To find how long a day would have to be for objects at Earth's equator to have zero apparent weight, we use the derived formula for $$T$$ when $$g=0$$. We need the values for the gravitational constant ($$G$$) and Earth's average density ($$\\rho_{Earth}$$).
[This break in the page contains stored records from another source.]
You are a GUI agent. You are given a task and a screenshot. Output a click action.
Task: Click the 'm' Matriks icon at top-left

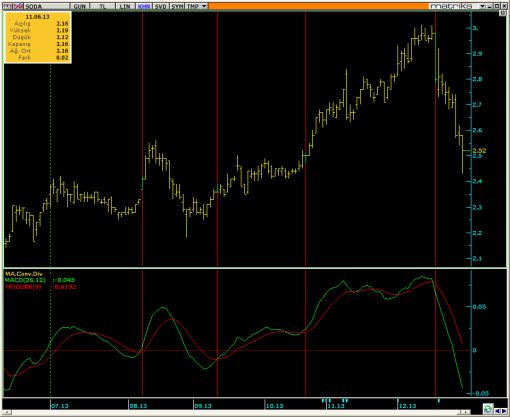point(7,6)
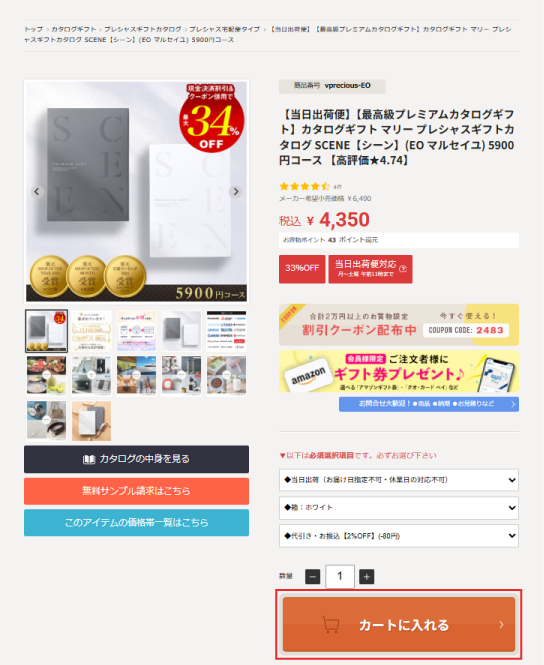Click the quantity input field
Image resolution: width=544 pixels, height=665 pixels.
340,576
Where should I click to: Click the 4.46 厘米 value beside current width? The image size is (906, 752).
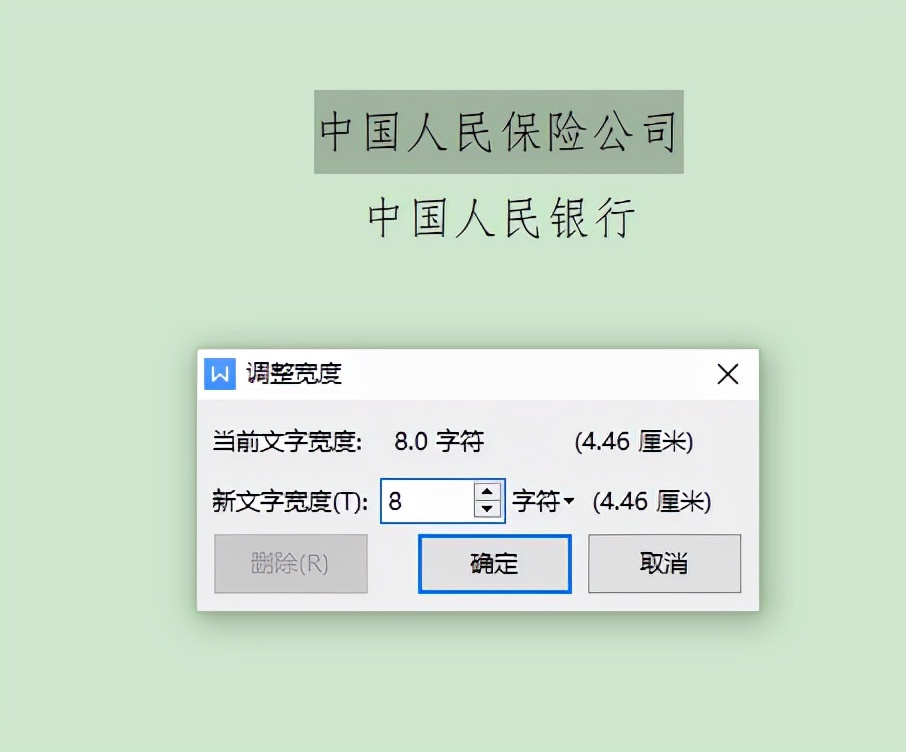(x=634, y=442)
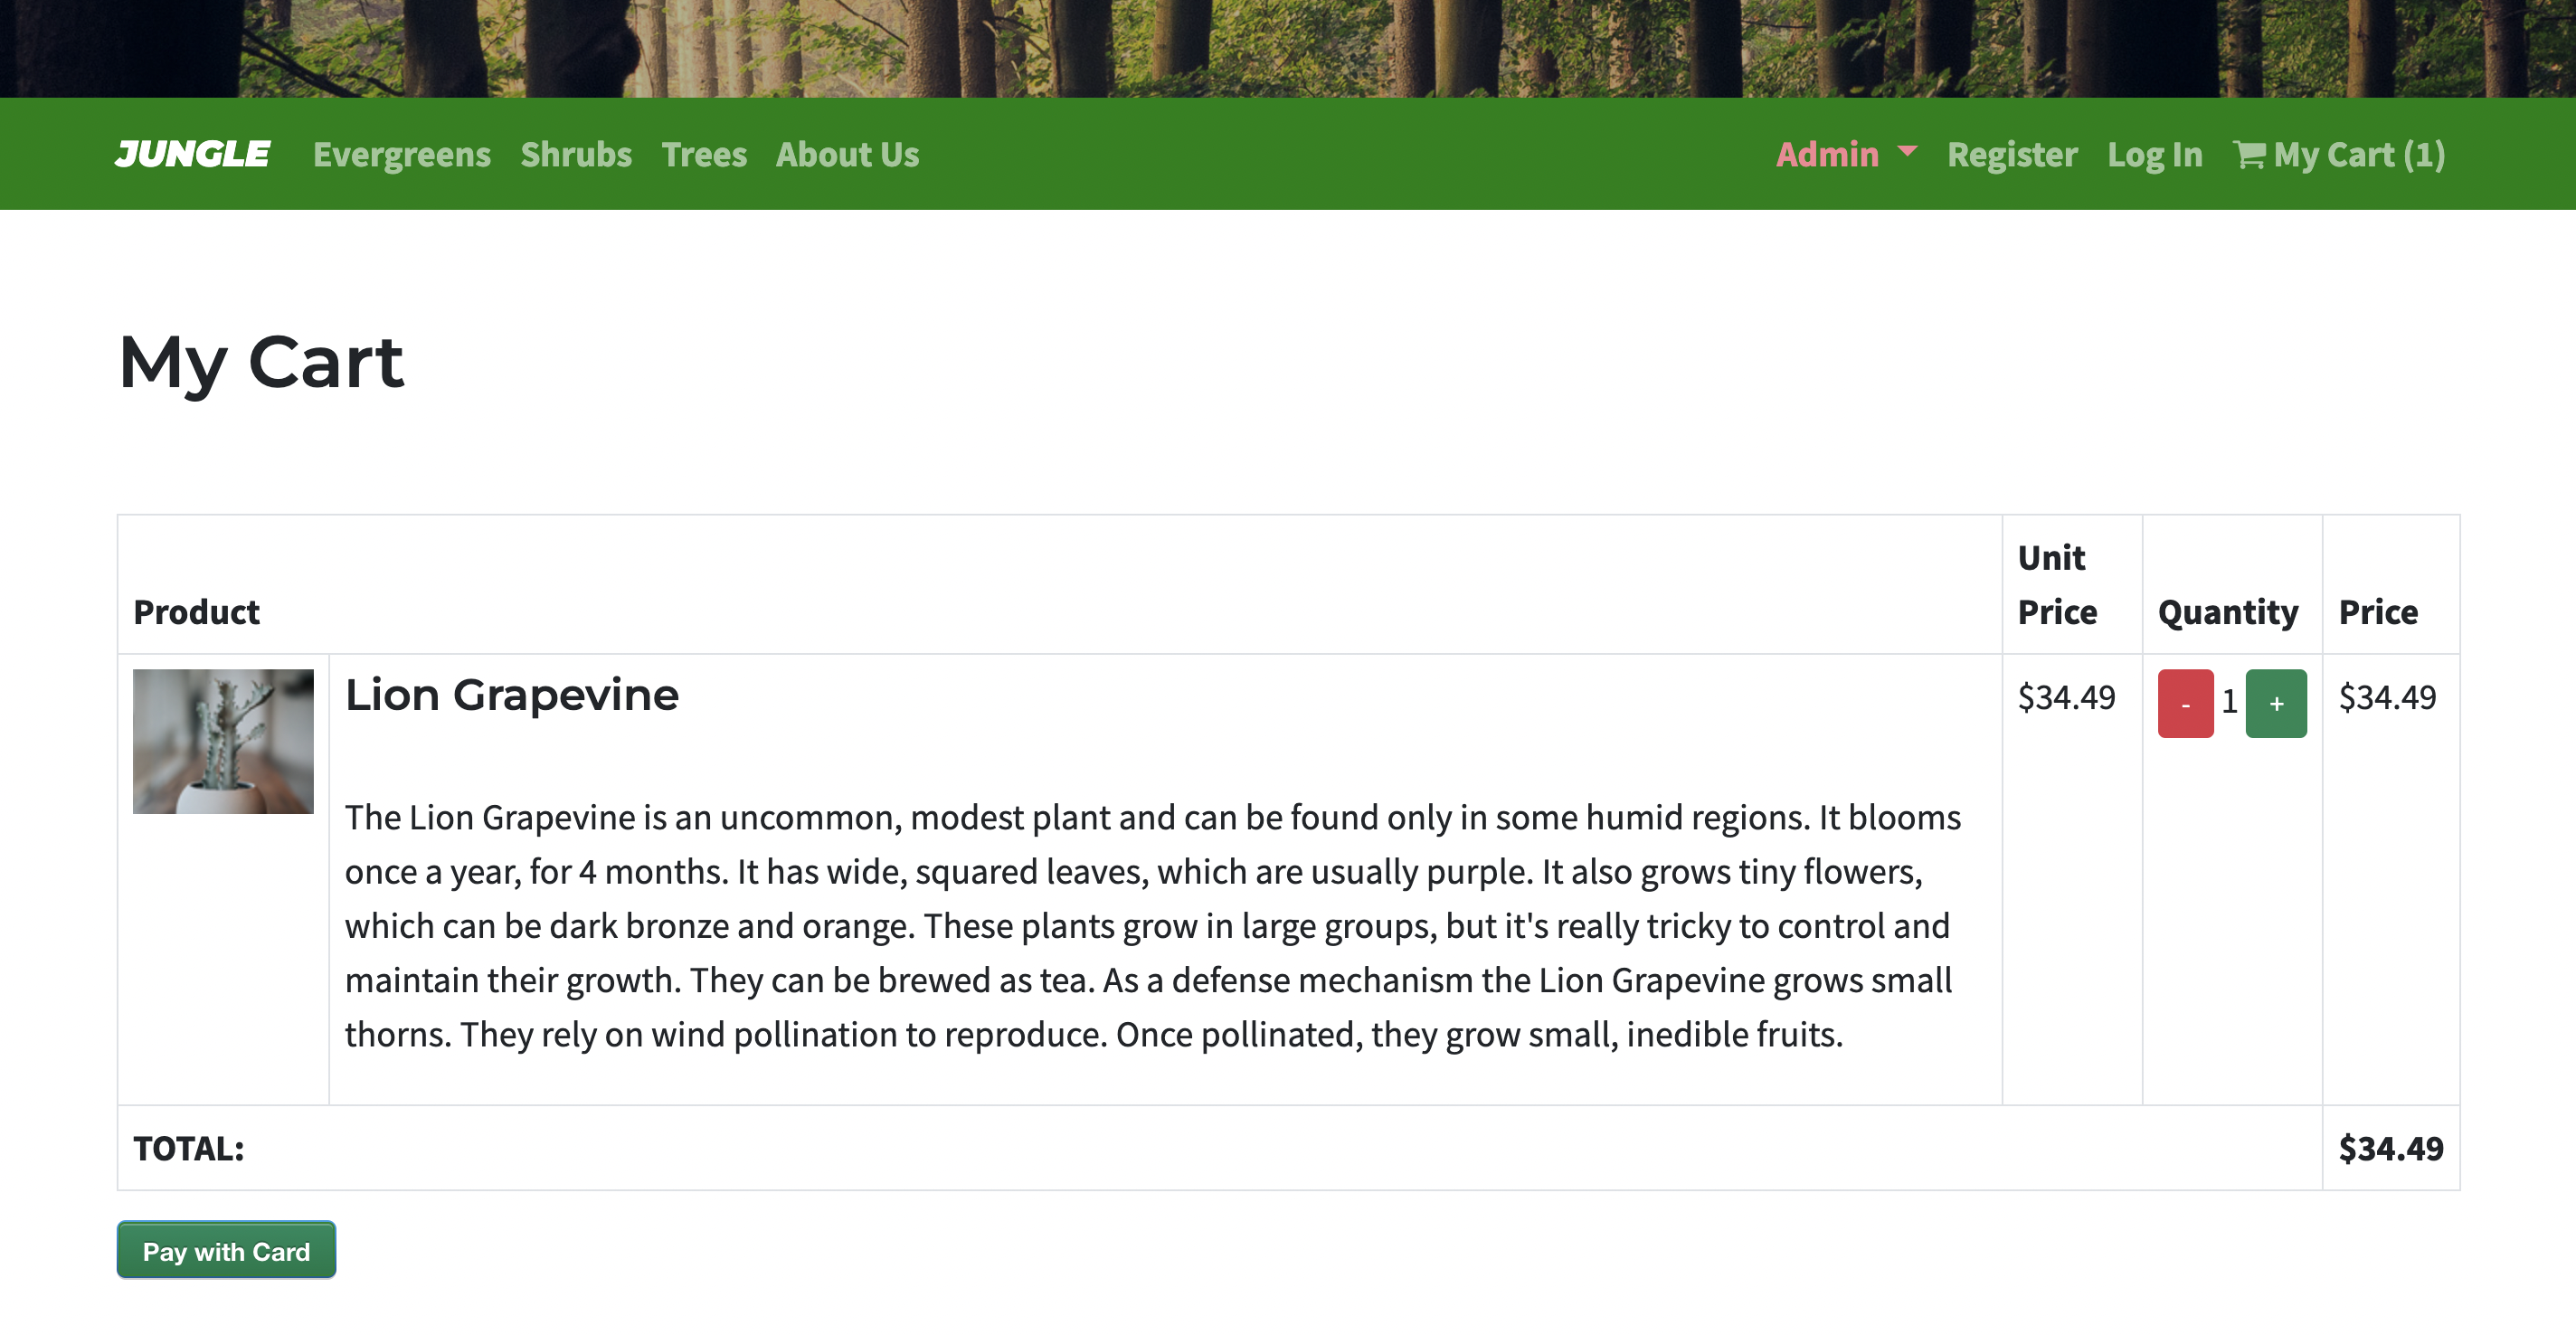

$$ G \approx 6.674 \times 10^{-11} \, \text{Nm}^2/\text{kg}^2 $$

$$ \rho_{Earth} \approx 5515 \, \text{kg/m}^3 $$

Substitute these values into the formula for $$T$$:

$$ T = \sqrt{\frac{3\pi}{G \rho_{Earth}}} $$

$$ T = \sqrt{\frac{3 \times 3.14159}{6.674 \times 10^{-11} \times 5515}} $$

$$ T = \sqrt{\frac{9.42477}{3.679 \times 10^{-7}}} $$

$$ T = \sqrt{2.562 \times 10^7} $$

$$ T \approx 5061 \, \text{seconds} $$

**step2 Convert T to Hours**

To express the time in hours, divide the result in seconds by the number of seconds in an hour ($$3600$$).

$$ T_{hours} = \frac{5061}{3600} $$

$$ T_{hours} \approx 1.406 \, \text{hours} $$

This value is approximately 1.4 hours, which matches the provided answer.

## Question1.e:

**step1 Note about Incomplete Question**

The question for part (e) is incomplete in the provided text. Therefore, it is not possible to provide a solution for this part.